▶ Assigned task: Go through the material line by line and copy each one with the word "status".

▶ Given data:
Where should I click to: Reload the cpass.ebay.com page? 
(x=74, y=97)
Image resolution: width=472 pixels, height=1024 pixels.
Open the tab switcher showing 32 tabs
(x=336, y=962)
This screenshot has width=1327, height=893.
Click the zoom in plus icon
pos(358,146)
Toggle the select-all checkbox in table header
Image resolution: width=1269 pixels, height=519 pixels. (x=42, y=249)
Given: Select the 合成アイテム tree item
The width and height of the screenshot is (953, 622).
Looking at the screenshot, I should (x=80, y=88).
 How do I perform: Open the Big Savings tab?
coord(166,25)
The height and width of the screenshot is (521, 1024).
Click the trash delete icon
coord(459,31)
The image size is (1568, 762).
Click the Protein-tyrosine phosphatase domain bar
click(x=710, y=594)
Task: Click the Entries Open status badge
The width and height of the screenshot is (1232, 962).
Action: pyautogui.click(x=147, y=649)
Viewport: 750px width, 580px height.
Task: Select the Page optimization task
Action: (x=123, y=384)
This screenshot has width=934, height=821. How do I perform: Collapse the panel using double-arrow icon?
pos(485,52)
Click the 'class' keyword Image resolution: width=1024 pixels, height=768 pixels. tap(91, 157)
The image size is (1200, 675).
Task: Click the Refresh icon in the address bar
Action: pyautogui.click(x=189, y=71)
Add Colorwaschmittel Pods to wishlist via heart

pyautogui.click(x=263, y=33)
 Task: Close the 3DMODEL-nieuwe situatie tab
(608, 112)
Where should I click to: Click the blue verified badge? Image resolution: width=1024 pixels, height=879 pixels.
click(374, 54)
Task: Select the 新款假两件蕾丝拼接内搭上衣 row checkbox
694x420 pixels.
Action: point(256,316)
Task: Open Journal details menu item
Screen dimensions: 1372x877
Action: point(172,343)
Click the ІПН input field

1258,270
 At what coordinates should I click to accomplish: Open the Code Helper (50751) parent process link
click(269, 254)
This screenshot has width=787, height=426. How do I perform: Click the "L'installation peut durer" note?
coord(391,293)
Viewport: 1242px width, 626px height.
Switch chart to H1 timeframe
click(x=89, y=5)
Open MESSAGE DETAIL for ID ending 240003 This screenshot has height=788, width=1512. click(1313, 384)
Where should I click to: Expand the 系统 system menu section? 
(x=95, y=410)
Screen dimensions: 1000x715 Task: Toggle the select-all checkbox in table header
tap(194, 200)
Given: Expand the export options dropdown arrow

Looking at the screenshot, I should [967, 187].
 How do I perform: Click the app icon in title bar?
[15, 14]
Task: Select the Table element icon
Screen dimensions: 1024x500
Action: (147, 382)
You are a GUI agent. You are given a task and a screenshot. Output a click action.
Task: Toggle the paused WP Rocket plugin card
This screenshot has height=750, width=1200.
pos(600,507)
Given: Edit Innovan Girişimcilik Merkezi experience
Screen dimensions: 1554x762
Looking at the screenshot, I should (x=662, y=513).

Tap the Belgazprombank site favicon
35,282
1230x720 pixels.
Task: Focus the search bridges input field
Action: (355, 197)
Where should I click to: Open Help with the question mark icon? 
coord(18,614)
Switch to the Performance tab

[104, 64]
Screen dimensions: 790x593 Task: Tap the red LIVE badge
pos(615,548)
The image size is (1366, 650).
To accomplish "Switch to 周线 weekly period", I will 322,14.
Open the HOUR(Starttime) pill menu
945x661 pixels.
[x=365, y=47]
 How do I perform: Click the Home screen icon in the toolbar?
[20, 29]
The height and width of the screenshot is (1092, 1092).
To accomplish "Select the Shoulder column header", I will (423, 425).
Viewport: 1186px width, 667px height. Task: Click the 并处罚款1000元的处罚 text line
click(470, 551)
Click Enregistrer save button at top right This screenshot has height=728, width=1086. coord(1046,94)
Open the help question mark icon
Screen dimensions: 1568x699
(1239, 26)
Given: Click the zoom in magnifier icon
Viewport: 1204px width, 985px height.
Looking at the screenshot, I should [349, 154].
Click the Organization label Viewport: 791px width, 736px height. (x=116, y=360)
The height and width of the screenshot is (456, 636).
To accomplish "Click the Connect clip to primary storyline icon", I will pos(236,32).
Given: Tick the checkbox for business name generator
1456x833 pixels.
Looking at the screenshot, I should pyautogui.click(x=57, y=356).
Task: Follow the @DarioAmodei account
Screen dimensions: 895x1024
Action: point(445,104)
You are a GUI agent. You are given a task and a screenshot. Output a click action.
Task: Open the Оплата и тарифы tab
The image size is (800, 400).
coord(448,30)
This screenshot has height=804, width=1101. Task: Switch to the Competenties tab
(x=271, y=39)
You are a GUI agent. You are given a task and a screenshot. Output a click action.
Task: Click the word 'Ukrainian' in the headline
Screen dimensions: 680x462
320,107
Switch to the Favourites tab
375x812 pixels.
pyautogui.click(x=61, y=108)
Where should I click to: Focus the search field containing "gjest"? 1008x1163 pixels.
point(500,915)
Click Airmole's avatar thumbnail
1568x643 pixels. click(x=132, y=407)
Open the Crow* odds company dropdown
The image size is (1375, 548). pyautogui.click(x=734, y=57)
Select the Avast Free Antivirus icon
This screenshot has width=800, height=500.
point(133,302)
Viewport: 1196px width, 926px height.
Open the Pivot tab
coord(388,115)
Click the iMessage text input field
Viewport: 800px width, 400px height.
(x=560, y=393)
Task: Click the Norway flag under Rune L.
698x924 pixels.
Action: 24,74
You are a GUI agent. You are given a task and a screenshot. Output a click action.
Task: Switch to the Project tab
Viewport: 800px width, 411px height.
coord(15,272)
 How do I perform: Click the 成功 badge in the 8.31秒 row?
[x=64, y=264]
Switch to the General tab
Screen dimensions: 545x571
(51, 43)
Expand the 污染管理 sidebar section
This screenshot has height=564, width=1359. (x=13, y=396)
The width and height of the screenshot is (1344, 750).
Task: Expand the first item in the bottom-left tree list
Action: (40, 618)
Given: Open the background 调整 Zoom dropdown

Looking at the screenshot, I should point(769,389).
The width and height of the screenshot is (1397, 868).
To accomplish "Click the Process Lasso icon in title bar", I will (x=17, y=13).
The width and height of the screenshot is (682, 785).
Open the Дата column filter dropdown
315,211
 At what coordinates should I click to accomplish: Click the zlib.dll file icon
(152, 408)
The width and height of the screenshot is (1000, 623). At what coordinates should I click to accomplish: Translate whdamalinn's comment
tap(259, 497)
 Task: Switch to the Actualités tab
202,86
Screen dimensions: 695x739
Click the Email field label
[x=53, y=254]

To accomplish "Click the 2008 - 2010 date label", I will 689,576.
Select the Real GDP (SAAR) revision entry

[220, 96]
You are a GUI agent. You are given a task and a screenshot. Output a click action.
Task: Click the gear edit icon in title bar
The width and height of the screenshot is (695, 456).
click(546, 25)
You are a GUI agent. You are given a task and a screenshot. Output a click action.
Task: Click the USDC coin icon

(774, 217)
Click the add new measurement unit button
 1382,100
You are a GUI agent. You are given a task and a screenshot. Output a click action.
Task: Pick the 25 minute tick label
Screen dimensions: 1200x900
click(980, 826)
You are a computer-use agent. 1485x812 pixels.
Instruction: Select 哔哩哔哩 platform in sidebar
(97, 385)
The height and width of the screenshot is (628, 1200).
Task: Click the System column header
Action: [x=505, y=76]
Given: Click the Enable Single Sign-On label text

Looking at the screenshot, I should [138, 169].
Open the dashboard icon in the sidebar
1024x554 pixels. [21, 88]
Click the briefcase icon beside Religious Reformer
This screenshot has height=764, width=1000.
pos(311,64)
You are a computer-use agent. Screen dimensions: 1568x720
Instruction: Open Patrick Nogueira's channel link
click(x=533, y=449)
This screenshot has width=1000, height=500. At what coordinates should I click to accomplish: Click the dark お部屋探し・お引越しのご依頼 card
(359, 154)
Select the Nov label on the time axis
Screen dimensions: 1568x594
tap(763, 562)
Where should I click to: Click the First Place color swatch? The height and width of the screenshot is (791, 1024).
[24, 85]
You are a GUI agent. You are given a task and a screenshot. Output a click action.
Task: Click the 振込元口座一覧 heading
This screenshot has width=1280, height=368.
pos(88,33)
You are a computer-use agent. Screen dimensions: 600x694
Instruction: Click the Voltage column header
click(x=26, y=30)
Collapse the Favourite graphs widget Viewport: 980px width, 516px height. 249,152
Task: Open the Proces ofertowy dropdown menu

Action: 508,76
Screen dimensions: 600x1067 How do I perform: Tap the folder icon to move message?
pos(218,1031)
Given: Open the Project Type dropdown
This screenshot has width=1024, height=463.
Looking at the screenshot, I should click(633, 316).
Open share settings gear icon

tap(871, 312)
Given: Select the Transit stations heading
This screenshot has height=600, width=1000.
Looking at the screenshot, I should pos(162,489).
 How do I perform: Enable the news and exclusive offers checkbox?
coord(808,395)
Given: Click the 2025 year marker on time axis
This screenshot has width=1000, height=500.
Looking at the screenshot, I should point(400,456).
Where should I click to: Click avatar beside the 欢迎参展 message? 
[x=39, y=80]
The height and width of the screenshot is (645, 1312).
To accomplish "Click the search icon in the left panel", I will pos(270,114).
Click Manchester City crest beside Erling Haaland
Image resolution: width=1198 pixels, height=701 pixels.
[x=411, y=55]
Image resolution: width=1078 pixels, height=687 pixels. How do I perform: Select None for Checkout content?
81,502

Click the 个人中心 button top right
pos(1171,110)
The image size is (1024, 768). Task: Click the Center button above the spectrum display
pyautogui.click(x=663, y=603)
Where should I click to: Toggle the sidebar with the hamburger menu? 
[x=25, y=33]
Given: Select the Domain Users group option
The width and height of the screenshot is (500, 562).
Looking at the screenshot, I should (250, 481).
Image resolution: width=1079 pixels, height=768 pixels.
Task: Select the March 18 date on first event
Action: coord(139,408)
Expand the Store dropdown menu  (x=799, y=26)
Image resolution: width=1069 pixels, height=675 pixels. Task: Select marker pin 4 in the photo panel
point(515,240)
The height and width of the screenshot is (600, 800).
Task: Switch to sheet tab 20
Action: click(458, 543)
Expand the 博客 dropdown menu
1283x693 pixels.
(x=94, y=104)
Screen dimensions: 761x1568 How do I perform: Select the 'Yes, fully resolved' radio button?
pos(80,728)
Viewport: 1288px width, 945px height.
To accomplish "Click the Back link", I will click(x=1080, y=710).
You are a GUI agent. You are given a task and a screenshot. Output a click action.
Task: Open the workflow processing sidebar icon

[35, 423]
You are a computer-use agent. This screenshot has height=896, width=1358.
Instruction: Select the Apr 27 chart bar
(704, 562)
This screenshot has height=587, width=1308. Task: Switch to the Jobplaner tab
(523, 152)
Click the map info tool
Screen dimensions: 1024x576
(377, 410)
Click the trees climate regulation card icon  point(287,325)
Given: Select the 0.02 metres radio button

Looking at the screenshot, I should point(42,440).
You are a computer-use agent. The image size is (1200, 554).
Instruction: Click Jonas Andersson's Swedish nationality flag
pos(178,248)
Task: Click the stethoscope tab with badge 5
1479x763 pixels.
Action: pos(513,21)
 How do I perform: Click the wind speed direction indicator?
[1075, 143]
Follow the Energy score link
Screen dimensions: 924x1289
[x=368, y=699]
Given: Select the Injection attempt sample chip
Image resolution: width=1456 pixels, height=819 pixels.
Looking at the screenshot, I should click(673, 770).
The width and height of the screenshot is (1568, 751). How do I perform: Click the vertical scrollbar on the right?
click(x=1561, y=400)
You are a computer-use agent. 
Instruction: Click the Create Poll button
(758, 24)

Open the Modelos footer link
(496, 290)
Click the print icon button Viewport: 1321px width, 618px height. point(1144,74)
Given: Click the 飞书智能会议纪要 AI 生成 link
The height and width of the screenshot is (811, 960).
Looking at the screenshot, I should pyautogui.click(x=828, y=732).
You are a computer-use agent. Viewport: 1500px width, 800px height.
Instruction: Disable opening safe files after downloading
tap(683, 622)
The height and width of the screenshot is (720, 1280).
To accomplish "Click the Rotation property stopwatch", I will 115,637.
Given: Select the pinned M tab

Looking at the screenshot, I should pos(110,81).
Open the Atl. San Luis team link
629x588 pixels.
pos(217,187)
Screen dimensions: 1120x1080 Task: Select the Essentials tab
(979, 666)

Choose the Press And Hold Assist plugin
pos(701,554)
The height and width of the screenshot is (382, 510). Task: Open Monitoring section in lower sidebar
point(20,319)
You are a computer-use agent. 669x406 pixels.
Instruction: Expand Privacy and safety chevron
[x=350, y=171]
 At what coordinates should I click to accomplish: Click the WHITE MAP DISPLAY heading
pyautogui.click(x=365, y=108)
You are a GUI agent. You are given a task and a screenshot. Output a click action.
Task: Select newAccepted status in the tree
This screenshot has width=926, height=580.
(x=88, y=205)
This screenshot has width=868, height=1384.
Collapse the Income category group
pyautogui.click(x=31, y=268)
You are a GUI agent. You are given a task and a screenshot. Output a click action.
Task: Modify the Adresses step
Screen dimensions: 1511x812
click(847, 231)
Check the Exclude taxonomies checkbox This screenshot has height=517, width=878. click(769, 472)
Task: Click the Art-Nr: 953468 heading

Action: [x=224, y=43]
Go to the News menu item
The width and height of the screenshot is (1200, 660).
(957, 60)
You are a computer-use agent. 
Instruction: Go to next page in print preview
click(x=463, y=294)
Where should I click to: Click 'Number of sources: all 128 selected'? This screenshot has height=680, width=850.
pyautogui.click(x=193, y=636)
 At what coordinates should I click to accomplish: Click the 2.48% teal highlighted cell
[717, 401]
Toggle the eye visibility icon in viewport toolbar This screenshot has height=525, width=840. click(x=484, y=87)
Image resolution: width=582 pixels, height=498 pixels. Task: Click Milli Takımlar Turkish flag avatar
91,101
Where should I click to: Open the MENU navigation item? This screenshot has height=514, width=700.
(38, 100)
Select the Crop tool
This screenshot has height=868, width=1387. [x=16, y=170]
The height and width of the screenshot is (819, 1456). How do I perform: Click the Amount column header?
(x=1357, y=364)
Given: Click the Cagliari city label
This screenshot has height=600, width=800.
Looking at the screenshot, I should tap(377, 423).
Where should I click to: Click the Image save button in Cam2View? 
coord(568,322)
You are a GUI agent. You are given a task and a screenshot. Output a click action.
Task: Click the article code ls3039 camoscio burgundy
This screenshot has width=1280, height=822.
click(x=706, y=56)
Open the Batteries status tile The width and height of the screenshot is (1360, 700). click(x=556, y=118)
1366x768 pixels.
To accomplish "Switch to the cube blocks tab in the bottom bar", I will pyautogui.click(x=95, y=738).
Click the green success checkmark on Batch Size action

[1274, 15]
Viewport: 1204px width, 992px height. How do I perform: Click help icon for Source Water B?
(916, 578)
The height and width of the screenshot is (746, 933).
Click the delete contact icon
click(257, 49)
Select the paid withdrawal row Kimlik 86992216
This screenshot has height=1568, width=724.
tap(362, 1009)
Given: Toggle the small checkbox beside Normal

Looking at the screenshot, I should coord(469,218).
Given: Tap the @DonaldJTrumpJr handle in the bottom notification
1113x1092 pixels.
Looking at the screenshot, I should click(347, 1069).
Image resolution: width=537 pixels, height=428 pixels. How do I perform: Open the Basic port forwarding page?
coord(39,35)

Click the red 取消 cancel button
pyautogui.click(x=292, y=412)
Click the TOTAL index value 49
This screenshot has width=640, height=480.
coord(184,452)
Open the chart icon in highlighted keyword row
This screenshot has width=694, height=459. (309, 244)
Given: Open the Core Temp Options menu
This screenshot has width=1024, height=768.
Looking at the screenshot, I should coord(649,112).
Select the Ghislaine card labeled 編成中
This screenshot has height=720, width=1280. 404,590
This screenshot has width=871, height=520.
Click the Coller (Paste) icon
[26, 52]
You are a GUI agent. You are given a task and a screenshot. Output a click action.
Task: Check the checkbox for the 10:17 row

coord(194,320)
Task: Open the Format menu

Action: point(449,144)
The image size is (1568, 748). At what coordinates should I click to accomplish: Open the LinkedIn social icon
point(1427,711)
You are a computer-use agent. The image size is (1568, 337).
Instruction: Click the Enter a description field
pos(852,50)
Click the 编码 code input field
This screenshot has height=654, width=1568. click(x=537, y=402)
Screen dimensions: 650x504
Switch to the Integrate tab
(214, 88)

▶ Solution:
Task: Click the Entries Open status badge
Task: Select newAccepted status in the tree
Open the Batteries status tile The width and height of the screenshot is (1360, 700). click(x=556, y=118)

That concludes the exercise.